■ What is required ■
Report each line below that contains the word "gear". Case counts.

■ Given records ■
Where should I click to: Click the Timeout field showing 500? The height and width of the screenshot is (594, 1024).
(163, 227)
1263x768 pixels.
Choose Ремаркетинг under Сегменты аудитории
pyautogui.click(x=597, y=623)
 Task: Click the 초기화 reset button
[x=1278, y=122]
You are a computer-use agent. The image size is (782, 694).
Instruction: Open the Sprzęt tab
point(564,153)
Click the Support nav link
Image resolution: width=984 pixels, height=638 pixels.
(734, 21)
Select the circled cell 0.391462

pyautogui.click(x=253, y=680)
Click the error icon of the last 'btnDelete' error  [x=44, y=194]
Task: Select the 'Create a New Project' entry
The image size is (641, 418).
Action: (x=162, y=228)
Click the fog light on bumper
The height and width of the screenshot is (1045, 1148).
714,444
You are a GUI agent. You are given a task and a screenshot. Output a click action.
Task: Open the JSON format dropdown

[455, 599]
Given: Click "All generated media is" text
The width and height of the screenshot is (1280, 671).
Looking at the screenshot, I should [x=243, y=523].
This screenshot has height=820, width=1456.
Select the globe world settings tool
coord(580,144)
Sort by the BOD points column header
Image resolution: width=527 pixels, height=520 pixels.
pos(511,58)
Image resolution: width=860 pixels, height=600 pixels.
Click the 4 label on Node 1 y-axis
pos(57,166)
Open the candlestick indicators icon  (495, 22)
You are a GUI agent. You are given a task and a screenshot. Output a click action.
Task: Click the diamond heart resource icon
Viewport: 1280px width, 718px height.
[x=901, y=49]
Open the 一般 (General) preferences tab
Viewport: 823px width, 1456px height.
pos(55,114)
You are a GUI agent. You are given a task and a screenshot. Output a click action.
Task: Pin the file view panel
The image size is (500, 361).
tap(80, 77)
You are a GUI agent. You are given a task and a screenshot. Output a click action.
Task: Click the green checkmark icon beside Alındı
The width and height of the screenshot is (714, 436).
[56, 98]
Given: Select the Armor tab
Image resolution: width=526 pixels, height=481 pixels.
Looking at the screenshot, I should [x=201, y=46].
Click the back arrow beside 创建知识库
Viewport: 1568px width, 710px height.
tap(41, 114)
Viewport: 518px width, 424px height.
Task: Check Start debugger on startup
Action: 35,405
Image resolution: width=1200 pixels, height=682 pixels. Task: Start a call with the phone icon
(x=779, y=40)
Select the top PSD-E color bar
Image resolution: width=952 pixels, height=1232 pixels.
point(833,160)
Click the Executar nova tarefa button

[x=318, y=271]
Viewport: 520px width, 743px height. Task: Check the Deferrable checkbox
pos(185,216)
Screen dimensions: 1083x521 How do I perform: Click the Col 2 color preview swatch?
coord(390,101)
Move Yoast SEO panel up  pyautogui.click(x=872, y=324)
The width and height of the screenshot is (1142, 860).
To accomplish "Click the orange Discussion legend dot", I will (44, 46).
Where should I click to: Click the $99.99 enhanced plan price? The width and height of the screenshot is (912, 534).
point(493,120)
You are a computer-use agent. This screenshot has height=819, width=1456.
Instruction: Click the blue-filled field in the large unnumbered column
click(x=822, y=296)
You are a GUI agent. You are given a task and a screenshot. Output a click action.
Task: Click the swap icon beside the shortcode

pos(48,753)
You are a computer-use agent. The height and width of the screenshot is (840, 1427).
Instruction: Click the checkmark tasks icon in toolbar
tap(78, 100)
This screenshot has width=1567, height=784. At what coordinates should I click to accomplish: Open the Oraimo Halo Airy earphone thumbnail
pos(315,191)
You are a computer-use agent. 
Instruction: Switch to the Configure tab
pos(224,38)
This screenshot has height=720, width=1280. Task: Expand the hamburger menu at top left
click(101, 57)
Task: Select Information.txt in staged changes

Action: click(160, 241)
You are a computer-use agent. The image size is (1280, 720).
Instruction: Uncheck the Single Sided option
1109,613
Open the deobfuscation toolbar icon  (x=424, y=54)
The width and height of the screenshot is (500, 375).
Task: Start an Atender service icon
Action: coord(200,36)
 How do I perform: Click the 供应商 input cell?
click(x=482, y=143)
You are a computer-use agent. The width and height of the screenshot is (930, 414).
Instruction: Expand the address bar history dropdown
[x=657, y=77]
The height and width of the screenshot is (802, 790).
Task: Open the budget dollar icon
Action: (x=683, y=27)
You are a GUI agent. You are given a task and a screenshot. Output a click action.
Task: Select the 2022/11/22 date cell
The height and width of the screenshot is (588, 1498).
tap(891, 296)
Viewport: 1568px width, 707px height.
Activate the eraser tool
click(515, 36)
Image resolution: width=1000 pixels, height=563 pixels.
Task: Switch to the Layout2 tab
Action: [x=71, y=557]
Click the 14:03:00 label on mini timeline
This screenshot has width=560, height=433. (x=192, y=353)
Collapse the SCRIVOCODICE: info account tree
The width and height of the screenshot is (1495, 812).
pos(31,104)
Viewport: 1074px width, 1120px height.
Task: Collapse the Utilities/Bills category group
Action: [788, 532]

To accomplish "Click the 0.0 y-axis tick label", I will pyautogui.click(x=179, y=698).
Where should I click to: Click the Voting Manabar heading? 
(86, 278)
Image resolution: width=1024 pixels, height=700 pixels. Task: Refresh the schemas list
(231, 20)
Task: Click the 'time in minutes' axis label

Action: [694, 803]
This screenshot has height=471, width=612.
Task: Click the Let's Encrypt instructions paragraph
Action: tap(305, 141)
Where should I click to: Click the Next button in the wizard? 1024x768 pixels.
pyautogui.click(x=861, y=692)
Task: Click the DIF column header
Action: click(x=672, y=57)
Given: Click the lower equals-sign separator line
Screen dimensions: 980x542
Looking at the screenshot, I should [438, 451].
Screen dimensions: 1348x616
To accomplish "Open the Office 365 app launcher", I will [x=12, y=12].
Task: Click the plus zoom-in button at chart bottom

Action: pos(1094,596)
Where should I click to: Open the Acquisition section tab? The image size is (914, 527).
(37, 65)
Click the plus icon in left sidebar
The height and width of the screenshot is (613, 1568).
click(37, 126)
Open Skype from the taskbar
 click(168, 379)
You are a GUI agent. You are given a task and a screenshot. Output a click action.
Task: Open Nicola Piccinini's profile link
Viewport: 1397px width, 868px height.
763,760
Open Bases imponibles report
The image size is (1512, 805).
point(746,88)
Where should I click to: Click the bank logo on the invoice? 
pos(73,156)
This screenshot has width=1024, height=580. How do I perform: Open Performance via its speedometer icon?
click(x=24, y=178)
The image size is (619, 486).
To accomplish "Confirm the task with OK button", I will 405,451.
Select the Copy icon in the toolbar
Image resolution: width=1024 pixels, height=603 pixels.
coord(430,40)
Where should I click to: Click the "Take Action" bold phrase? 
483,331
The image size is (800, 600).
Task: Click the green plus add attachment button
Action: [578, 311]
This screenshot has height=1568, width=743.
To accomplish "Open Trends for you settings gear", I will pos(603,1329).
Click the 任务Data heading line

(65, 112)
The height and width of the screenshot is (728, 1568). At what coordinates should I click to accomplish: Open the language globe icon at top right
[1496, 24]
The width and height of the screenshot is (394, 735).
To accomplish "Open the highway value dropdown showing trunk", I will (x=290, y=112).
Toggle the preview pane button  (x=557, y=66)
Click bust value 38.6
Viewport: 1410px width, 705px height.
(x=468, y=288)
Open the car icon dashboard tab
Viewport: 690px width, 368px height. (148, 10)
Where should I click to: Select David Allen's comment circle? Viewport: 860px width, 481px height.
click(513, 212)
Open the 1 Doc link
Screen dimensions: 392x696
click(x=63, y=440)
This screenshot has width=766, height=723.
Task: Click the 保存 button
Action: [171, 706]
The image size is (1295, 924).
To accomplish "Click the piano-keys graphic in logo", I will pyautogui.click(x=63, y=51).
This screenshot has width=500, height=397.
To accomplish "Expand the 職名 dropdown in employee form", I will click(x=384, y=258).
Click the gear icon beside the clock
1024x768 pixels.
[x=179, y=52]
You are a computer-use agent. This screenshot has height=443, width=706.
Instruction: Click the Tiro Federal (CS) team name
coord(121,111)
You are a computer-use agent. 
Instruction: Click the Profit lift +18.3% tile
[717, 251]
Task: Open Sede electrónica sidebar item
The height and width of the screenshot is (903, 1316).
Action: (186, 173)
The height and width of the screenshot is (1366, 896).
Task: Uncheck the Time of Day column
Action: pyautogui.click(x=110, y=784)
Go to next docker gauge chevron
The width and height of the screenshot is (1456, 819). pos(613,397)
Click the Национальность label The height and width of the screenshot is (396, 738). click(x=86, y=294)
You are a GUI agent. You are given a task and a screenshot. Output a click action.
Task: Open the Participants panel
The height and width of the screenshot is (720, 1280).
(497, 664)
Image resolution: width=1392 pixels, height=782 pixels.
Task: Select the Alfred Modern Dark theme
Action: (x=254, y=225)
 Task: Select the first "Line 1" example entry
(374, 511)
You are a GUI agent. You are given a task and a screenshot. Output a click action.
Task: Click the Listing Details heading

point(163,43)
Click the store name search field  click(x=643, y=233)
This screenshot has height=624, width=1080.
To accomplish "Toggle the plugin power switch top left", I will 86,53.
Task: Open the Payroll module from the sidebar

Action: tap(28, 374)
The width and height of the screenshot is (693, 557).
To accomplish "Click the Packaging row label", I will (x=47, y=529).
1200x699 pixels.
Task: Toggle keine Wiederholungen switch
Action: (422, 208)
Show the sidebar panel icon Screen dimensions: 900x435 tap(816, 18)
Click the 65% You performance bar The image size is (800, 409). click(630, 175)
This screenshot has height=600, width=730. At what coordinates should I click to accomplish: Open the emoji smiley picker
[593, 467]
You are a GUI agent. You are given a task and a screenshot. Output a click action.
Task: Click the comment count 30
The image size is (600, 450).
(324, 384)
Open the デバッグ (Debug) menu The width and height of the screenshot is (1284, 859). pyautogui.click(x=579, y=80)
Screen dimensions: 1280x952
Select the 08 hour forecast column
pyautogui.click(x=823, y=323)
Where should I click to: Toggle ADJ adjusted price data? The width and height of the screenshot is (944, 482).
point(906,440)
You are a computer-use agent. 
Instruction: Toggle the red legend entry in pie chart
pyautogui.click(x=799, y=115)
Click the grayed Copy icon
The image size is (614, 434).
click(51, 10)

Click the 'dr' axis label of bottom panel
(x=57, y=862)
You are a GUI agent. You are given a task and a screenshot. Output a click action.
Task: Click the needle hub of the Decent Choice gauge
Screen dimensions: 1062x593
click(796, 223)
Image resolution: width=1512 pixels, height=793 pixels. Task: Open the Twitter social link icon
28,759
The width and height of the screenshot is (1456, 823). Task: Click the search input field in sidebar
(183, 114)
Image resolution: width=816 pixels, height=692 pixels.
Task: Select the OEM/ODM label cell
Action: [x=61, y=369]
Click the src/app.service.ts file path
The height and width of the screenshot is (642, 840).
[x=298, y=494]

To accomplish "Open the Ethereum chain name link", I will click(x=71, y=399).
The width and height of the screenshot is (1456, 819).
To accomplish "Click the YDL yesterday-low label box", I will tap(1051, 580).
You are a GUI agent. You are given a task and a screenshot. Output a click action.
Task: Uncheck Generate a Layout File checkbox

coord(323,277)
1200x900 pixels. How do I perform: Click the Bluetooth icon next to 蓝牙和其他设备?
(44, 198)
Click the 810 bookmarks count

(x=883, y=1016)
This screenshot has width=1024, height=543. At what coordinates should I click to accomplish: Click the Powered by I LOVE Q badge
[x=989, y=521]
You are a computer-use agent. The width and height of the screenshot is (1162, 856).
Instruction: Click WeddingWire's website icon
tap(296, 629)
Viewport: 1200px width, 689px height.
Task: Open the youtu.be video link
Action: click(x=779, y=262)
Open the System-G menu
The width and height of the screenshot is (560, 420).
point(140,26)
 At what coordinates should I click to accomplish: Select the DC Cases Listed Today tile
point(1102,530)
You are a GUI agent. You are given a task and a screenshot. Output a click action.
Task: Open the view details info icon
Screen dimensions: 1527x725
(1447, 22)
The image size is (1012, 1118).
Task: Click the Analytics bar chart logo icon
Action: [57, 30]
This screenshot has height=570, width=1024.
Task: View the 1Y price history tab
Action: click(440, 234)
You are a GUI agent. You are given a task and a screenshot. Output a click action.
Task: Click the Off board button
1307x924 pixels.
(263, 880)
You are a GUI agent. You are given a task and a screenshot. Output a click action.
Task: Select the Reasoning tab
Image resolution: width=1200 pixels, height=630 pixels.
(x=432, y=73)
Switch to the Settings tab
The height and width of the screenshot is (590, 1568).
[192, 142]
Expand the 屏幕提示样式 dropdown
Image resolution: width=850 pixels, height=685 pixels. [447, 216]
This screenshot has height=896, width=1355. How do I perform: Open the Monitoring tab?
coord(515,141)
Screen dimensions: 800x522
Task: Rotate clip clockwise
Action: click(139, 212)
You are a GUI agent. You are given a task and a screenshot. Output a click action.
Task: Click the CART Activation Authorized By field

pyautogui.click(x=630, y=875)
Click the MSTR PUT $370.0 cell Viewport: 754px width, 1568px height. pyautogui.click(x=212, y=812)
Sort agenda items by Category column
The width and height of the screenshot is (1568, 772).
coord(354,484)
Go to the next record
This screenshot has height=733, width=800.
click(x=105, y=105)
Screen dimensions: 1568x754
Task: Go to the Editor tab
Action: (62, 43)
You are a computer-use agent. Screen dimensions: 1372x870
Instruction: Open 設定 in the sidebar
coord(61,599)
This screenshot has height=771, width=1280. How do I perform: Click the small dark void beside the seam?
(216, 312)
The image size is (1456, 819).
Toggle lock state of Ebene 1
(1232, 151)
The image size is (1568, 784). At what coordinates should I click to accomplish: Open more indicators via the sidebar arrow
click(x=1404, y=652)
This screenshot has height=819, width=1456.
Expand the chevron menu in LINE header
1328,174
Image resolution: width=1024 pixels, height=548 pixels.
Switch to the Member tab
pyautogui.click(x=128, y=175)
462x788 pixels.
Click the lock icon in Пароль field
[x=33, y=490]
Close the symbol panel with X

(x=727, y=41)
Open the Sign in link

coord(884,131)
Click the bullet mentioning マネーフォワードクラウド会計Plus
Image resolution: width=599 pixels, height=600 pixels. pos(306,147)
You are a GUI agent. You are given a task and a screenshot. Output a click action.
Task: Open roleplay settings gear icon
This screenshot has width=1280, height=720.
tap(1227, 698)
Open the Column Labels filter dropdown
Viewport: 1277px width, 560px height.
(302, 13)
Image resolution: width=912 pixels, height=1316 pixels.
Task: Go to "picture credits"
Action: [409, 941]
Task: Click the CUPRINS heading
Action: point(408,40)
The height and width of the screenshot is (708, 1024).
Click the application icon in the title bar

■ Final result ■
To accomplish "Open Trends for you settings gear", I will pos(603,1329).
Click the gear icon beside the clock
Task: Open roleplay settings gear icon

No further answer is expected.